TET3去甲基化途径介导HIF-1α活化PARKIN依赖线粒体自噬调控烧伤创面早期进展的作用及机制研究

Burn wounds are not usually stable and undergo a dynamic progress that results in the deepening and expansion of the initial burn area, a process also defined as burn-wound progression. The zone of stasis has a higher risk of deterioration and is regarded as a key region contributing to early burn-wound progression, and it is meaningful to study the inner protective mechanism involved in the development of tissue injury in this zone. Mitophagy was regarded as an important routine to eliminate damaged mitochondria and related increase of oxidative damages and apoptosis, which contributes to the relief of tissue injury in the zone of stasis. However, there is no detail clarified about the protective mechanism and involved regulators of mitophagy to burn-wound progression.
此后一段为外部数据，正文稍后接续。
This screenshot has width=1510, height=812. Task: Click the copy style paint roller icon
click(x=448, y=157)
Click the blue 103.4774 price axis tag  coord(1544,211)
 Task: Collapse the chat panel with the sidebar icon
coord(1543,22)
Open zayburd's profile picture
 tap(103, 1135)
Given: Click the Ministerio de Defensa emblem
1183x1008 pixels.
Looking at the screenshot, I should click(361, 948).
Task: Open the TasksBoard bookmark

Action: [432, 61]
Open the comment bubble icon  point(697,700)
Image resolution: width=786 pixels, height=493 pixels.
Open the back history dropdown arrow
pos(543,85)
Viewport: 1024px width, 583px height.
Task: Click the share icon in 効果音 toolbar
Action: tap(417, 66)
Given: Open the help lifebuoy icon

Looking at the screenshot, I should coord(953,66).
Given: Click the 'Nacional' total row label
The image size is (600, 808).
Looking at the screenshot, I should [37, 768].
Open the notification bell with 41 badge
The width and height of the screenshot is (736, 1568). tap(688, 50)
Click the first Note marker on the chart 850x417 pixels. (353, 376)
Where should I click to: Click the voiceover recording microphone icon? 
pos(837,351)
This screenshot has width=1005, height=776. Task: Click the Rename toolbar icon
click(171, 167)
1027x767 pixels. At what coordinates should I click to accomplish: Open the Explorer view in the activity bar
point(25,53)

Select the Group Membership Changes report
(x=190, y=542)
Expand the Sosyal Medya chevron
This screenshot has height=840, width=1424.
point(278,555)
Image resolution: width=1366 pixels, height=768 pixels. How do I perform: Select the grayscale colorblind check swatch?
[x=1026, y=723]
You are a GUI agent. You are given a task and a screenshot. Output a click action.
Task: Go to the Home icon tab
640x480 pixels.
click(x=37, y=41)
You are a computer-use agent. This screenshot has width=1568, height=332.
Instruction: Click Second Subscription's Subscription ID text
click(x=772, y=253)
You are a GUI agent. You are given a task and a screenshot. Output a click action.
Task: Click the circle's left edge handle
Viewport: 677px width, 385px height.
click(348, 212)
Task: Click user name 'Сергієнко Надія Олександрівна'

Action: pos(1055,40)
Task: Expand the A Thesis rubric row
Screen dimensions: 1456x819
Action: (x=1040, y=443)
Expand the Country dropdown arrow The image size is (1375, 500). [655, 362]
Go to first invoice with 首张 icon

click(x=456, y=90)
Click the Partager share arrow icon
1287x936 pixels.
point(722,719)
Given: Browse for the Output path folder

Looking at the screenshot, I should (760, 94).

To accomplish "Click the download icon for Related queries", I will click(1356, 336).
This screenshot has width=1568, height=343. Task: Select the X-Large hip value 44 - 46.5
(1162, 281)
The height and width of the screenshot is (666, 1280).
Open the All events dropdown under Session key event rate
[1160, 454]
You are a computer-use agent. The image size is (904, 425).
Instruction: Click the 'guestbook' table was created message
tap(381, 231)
Recently, we observed tissue hypoxia in the zone of stasis induced an “increase to decrease” expression alteration of HIF-1α, which tendency was similar to the time-related changes of mitophagy but opposite to trauma progression in the zone of stasis, and its regulation mainly targeted PARKIN receptor. Moreover, HIF-1α might regulate the transcription and expression of PARKIN via TET3/5-hmC hydroxymethylation axis. It is still unclear about detailed mechanism on abovementioned results. Accordingly, we hypothesized that HIF-1α ameliorates burn-wound progression through activating PARKIN-dependent mitophagy with the involvement of TET3-mediated DNA demethylation. This study aims to illuminate the detailed effect and mechanism of HIF-1α on mitophagy and deterioration of the zone of stasis with involvement of the TET3 routine and PARKIN receptor in an in vitro fibroblast hypoxic model and an in vivo rat burn model, which will provide a new way for further treatment on burn-wound progression.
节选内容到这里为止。